WORK TO BE COMPLETED =>
I need the lines below from the one with "Task: Select The Brutalist film title" down to the one with "Task: Click the word Eucalyptus in title" reproduced exactly, both ends included, and nothing else.

SUPPLIED DATA =>
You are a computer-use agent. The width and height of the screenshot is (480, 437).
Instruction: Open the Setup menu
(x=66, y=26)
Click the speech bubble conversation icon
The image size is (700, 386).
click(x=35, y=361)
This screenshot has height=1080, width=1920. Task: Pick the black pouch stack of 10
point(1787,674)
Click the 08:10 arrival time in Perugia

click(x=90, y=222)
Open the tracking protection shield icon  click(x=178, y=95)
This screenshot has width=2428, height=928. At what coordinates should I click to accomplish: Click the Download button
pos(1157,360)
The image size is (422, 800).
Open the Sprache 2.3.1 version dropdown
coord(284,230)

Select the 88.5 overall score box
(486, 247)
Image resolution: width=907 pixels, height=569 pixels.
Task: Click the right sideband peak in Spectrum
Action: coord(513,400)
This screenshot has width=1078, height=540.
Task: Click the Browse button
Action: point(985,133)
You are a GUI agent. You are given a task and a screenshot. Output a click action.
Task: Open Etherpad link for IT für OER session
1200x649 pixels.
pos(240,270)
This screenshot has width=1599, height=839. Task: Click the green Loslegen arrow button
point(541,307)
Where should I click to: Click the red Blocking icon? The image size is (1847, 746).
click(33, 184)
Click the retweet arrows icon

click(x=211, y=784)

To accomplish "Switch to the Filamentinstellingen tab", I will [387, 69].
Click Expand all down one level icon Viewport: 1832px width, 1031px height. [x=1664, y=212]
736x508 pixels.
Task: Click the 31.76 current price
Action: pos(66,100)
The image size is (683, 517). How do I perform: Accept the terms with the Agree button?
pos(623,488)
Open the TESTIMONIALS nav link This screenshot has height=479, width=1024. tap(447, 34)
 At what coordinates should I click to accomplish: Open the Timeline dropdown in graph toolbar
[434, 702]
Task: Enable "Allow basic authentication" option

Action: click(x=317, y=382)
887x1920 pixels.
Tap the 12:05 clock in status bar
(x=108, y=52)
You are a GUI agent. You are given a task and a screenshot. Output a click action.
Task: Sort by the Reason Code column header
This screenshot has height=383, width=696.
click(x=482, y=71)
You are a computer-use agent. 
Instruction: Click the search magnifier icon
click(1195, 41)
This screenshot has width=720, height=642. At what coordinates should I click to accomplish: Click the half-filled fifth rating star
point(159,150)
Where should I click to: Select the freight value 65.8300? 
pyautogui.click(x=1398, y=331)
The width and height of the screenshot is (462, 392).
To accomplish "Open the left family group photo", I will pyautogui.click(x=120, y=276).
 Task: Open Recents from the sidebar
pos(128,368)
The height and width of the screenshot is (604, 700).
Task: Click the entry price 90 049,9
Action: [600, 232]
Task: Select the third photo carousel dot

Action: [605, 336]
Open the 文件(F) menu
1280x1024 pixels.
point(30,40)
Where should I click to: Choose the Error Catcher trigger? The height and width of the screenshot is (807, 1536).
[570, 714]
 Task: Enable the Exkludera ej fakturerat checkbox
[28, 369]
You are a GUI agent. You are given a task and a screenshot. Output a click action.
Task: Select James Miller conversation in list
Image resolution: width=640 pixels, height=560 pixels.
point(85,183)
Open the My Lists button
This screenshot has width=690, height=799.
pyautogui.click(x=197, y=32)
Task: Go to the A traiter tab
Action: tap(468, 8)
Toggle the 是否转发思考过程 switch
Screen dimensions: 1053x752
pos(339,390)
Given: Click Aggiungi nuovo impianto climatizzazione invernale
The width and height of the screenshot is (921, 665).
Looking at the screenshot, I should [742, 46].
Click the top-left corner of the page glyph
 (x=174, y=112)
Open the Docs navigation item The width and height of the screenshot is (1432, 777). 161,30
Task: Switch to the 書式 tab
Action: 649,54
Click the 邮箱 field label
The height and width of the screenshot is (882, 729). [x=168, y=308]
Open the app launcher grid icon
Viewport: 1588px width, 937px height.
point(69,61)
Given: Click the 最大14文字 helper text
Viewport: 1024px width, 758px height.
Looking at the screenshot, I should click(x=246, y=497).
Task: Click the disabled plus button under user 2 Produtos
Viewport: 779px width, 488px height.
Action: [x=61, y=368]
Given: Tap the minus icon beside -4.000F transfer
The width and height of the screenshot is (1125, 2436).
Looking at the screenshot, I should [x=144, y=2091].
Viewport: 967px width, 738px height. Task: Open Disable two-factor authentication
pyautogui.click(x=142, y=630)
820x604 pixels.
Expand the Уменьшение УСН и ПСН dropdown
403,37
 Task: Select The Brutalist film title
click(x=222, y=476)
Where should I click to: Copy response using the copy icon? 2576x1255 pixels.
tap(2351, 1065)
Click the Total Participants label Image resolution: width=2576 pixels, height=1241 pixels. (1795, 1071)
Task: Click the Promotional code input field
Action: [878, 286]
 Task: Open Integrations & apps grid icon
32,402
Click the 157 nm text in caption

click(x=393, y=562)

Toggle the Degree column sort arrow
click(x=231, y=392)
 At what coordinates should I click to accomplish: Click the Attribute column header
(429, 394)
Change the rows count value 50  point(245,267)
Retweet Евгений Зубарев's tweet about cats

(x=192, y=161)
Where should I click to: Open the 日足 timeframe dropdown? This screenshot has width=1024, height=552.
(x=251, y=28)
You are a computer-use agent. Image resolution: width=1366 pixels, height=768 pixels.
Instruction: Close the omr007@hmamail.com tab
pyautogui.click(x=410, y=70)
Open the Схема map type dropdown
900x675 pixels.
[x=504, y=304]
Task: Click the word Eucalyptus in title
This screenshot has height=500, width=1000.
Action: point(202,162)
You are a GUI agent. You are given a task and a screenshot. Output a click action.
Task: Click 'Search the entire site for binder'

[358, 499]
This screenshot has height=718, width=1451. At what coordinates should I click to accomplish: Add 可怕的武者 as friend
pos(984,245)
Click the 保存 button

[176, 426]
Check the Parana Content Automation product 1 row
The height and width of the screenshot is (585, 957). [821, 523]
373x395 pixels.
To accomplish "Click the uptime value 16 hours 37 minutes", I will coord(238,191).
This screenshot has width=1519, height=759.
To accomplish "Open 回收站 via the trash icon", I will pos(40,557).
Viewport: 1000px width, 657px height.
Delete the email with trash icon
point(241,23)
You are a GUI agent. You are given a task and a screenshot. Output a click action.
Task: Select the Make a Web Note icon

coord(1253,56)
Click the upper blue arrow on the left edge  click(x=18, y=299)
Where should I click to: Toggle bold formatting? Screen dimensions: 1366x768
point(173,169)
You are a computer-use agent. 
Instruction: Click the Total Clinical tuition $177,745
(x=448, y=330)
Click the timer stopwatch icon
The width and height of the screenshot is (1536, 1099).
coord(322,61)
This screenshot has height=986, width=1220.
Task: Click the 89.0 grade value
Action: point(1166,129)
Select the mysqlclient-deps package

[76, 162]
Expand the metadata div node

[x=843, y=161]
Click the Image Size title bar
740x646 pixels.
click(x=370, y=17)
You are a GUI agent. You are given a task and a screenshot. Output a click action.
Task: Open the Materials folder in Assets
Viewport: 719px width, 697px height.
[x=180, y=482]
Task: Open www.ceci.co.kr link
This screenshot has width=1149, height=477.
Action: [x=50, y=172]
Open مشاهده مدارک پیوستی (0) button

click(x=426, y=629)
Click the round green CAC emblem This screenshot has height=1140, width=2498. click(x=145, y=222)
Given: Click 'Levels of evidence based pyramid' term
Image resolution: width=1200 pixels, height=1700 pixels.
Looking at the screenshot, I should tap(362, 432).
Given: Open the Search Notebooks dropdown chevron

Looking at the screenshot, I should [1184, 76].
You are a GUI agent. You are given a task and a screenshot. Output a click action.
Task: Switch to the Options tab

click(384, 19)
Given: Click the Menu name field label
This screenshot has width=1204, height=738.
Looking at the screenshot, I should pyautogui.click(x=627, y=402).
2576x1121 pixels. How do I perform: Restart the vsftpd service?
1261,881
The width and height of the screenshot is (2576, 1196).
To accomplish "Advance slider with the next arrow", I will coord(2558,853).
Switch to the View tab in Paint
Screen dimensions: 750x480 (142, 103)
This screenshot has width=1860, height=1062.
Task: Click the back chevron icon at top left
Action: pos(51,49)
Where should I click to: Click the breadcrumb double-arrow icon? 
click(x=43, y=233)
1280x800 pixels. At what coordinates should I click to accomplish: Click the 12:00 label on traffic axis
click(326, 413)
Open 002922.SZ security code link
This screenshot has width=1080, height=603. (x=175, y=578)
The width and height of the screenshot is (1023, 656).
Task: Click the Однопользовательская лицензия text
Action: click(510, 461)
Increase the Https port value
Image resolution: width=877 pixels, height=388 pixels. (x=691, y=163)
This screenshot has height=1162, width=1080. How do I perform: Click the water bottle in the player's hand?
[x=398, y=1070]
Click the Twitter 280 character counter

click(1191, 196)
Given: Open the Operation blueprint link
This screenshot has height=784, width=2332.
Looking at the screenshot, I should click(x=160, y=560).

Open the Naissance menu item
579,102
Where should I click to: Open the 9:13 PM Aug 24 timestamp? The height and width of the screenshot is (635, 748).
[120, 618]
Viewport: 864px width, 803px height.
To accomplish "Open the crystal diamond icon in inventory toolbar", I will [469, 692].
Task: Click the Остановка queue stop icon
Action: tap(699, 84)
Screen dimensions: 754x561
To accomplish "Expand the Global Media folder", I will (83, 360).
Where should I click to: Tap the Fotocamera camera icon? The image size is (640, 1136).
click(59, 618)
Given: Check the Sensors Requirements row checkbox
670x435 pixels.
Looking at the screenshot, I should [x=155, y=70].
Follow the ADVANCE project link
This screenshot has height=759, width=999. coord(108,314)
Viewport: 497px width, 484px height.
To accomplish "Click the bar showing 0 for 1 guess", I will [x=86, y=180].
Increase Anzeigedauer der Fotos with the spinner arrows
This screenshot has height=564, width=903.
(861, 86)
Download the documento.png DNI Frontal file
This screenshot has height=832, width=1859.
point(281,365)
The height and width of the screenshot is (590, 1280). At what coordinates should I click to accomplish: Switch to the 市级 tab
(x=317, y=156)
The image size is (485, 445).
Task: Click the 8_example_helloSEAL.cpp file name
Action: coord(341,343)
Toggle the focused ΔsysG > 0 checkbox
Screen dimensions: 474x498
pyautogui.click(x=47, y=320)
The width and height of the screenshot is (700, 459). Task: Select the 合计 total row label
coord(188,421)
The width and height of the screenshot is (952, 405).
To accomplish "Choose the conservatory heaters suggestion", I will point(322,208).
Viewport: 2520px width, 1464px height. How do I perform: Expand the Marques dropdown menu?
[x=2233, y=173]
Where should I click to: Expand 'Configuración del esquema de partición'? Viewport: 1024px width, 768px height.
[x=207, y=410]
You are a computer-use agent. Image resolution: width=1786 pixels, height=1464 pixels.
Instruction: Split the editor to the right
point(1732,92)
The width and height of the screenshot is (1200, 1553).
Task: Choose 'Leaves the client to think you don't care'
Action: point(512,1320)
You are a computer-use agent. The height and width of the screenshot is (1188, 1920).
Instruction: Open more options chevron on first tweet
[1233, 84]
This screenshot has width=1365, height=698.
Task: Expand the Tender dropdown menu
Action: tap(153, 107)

TASK RESPONSE =>
 Task: Select The Brutalist film title
click(x=222, y=476)
Where should I click to: Copy response using the copy icon? 2576x1255 pixels.
tap(2351, 1065)
Click the Total Participants label Image resolution: width=2576 pixels, height=1241 pixels. (1795, 1071)
Task: Click the Promotional code input field
Action: [878, 286]
 Task: Open Integrations & apps grid icon
32,402
Click the 157 nm text in caption

click(x=393, y=562)

Toggle the Degree column sort arrow
click(x=231, y=392)
 At what coordinates should I click to accomplish: Click the Attribute column header
(429, 394)
Change the rows count value 50  point(245,267)
Retweet Евгений Зубарев's tweet about cats

(x=192, y=161)
Where should I click to: Open the 日足 timeframe dropdown? This screenshot has width=1024, height=552.
(x=251, y=28)
You are a computer-use agent. Image resolution: width=1366 pixels, height=768 pixels.
Instruction: Close the omr007@hmamail.com tab
pyautogui.click(x=410, y=70)
Open the Схема map type dropdown
900x675 pixels.
[x=504, y=304]
Task: Click the word Eucalyptus in title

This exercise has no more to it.